Model Eval Studio
选 AI 模型像开盲盒——参数表看不懂、第三方跑分不可信、自己测又没时间。Model Eval Studio 让你截图就识别模型、自动跑多维度对比,给出一份能拍板的选型报告。系统支持自定义评测集(多模态、推理、代码、长上下文都能配),自动产出 leaderboard + 成本曲线 + 失败案例分析。适合 AI 应用团队的架构师、CTO、模型采购决策者,把过去 2 周的选型会压成一个下午的可视化对比。
Teams often choose models from screenshots, third-party claims, or scattered traces without a repeatable way to compare quality, cost, and latency.
I framed evaluation as a workspace: identify the artifact, extract comparable signals, and produce reports that can be diffed across models and runs.

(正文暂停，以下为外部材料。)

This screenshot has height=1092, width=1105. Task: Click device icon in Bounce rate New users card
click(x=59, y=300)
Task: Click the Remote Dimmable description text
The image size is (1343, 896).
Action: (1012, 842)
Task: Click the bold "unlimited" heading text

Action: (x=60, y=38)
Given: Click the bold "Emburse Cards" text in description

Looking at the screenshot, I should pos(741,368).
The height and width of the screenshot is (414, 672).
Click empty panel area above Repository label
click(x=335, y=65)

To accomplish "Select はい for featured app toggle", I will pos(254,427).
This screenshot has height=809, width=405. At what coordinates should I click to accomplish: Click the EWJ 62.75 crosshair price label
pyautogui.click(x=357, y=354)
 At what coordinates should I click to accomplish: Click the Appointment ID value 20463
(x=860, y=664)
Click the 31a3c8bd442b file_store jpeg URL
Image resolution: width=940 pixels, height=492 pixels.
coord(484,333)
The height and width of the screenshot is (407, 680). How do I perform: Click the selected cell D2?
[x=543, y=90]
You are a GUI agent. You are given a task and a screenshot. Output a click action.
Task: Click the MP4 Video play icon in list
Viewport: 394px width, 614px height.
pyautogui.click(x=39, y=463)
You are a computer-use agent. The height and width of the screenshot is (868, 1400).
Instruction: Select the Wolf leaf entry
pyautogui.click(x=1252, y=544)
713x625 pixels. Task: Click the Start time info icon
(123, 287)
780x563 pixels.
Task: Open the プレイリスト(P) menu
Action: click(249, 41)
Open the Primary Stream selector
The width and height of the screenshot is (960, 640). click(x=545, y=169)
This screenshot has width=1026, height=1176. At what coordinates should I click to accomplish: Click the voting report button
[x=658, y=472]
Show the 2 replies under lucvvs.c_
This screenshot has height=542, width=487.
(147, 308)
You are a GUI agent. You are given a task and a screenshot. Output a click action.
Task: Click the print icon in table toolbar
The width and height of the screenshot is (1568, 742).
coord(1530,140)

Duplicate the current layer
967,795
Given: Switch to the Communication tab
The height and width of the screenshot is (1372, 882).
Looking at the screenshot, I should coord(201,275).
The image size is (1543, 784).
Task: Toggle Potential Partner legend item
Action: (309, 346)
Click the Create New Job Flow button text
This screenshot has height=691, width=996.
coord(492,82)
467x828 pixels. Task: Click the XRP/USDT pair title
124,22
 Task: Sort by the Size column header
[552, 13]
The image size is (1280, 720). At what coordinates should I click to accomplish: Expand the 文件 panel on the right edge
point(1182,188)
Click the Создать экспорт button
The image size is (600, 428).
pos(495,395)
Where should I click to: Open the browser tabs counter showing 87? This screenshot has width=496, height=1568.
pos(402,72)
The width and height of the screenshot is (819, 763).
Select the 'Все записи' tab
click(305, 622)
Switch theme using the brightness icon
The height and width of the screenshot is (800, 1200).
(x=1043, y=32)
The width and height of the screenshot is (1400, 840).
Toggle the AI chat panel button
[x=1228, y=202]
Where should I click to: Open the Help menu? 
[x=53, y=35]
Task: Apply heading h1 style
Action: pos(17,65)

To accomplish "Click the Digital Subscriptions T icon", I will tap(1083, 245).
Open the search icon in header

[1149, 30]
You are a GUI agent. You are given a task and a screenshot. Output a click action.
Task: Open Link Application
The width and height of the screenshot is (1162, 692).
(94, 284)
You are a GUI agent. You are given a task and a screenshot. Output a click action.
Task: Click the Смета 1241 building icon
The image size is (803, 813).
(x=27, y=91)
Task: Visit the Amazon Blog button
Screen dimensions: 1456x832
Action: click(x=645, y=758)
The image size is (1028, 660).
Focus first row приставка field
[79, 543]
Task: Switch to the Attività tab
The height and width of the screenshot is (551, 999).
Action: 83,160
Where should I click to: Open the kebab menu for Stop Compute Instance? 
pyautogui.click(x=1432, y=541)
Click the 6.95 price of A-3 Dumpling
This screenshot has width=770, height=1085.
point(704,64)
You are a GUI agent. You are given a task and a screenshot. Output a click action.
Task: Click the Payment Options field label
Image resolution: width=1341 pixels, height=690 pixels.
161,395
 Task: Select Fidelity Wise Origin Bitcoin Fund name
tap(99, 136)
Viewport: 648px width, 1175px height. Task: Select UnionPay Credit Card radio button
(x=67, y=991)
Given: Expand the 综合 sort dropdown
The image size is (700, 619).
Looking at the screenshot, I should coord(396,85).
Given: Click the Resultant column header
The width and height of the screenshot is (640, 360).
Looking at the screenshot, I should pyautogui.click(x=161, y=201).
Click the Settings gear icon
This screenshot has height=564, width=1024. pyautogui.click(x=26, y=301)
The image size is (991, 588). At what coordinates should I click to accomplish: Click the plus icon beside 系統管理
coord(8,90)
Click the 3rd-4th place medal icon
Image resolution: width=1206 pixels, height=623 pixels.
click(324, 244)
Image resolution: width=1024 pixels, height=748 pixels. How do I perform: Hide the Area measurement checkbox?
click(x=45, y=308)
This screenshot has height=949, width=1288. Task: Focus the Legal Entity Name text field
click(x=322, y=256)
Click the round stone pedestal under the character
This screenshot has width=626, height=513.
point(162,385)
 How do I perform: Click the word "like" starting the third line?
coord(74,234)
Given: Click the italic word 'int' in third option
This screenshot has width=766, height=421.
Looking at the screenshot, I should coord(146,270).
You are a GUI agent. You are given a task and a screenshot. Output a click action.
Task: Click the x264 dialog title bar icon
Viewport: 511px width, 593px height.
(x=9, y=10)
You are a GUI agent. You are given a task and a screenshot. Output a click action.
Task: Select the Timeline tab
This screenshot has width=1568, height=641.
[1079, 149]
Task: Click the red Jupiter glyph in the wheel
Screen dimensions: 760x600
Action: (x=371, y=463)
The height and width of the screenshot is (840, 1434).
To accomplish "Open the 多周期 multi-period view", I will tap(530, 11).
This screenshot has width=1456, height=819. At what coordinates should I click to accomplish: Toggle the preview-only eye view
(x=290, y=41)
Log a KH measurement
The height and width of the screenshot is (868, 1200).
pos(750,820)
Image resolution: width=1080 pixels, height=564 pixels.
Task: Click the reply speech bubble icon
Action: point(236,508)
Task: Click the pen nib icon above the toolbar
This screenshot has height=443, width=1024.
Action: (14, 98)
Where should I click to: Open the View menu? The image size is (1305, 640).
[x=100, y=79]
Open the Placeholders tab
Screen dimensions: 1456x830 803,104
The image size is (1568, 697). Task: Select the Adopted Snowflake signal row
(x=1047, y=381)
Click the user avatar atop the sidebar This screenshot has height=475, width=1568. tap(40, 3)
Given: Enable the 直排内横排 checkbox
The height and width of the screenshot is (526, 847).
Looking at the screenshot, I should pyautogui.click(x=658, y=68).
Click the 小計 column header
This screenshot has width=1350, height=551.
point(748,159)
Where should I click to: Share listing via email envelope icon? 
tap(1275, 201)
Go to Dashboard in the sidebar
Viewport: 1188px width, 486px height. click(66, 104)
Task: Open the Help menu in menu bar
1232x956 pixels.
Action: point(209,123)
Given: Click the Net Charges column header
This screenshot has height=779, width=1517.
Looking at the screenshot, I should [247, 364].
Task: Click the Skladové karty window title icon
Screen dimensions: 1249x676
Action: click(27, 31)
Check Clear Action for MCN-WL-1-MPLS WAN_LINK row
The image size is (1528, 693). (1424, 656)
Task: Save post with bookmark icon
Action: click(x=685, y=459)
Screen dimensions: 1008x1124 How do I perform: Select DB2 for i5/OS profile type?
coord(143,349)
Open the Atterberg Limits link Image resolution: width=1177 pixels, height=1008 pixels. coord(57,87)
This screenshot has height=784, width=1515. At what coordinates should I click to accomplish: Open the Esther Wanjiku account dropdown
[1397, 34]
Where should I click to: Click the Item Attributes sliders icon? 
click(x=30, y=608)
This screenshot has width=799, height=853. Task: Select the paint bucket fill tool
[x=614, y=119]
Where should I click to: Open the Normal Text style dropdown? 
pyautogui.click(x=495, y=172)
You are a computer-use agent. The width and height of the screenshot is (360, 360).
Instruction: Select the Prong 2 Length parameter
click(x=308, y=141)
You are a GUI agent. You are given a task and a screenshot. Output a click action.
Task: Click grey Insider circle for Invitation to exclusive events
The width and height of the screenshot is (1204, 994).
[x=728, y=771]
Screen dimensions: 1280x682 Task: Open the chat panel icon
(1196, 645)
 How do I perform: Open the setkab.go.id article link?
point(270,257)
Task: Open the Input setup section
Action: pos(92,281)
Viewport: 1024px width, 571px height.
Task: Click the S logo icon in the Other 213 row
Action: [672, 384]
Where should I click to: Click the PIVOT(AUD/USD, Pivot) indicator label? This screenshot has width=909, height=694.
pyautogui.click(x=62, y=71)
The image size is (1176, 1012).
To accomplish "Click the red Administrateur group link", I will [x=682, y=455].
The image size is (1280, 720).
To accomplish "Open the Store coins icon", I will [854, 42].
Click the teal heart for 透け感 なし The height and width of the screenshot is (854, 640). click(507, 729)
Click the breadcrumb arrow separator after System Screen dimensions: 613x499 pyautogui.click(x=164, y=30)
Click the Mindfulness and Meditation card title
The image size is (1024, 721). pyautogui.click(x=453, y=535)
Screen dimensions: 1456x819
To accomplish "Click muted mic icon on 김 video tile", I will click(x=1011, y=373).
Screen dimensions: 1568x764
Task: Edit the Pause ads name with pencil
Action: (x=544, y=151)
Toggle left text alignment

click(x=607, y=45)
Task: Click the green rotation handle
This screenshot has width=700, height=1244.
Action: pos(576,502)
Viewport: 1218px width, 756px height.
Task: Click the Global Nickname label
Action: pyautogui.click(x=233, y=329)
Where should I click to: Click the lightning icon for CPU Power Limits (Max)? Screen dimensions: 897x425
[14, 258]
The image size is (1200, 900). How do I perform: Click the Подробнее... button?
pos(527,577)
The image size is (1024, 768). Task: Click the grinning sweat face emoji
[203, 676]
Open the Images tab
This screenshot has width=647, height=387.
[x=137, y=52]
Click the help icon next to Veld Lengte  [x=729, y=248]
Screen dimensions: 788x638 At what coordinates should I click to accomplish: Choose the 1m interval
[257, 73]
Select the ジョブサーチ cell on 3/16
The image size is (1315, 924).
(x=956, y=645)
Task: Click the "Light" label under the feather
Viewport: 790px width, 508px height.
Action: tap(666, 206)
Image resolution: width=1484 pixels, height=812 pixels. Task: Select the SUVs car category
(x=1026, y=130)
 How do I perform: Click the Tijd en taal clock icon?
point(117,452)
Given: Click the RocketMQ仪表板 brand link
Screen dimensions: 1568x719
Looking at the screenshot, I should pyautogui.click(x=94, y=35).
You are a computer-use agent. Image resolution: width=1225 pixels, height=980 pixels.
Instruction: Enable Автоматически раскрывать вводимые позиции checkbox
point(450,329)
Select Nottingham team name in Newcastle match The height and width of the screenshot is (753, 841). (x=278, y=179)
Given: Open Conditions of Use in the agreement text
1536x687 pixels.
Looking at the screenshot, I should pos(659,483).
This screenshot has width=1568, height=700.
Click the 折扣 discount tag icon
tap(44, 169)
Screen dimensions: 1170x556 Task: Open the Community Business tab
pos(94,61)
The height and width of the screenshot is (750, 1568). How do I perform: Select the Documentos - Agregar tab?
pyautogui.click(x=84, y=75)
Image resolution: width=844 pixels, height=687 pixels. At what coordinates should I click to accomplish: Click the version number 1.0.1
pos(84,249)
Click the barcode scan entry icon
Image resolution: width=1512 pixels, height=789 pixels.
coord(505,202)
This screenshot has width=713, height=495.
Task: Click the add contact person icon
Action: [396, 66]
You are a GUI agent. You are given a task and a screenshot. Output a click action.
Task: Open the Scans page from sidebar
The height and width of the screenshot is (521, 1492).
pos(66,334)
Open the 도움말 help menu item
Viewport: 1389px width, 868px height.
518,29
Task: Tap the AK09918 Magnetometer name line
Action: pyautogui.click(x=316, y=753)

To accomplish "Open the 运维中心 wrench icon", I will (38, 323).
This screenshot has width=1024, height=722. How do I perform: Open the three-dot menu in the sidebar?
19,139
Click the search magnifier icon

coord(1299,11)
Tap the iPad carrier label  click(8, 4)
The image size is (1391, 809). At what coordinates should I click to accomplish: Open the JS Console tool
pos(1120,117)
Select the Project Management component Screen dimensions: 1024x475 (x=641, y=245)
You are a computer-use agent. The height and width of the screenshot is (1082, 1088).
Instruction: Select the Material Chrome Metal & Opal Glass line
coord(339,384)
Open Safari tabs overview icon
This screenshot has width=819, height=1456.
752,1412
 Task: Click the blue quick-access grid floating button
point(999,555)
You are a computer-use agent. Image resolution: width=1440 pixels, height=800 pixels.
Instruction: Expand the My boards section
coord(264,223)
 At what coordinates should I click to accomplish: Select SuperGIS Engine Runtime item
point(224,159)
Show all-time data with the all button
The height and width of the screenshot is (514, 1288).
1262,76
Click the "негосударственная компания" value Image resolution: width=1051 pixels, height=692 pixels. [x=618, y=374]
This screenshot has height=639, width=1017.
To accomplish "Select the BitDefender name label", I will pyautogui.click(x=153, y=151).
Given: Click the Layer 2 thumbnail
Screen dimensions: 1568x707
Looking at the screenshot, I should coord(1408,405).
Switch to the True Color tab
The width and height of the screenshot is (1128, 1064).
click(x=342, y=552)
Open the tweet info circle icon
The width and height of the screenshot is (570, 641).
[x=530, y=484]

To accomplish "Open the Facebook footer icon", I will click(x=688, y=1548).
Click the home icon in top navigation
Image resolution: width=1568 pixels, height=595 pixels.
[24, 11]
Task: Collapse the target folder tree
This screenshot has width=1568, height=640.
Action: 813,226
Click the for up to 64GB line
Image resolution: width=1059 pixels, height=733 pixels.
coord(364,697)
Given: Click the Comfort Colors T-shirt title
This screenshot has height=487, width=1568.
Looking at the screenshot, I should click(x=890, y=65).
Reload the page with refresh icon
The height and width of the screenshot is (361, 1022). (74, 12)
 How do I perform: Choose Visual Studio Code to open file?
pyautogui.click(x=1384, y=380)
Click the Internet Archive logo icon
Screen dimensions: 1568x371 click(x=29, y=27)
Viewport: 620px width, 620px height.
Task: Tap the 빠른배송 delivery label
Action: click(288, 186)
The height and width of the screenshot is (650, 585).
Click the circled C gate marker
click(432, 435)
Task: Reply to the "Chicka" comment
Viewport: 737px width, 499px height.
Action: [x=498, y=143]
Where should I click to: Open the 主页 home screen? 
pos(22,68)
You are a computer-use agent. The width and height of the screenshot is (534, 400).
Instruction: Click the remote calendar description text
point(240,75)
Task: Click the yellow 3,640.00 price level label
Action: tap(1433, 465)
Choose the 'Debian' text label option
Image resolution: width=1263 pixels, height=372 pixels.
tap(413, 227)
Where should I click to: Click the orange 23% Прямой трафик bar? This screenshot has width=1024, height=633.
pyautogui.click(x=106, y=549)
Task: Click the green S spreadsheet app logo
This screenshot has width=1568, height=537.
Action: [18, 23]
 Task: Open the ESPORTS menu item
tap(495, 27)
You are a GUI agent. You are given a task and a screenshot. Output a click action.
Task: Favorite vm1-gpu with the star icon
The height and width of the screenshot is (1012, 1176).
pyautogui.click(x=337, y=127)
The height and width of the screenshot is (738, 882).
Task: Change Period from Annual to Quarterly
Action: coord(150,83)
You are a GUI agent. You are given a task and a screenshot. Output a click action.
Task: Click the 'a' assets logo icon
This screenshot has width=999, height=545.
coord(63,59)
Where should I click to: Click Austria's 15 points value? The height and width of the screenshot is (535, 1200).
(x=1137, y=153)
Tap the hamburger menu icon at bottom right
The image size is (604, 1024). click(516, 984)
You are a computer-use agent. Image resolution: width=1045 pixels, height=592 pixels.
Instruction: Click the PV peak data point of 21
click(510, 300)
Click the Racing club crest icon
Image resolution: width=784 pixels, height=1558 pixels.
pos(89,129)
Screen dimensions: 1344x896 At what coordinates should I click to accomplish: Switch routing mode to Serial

The project shows how model selection can move from vibes to an auditable comparison flow with clearer cost-per-quality tradeoffs.
- 01Designed the evaluation workflow and comparison report shape.
- 02Built the interactive Next.js UI and result surfaces.
- 03Centered the product around practical model choice rather than abstract leaderboard scores.
Model evaluation is engineering infrastructure, not a benchmark spreadsheet — upload a screenshot, let vision models identify the source, and surface hard metrics (latency, token cost, output quality) in a comparison report you can act on.
Three-stage pipeline. (1) Vision models identify the model in the uploaded artifact. (2) Hard metrics are extracted from the trace or the artifact itself. (3) A structured report is generated and persisted for diffing across runs.
- 01Vision-first identification — supports screenshots, charts, terminal output, and rendered UI without prior labeling.
- 02Comparison diffing — runs are versioned; you can see how the same model changed across deploys.
- 03Cost-per-quality scoring — surfaces the Pareto frontier, not just the leaderboard.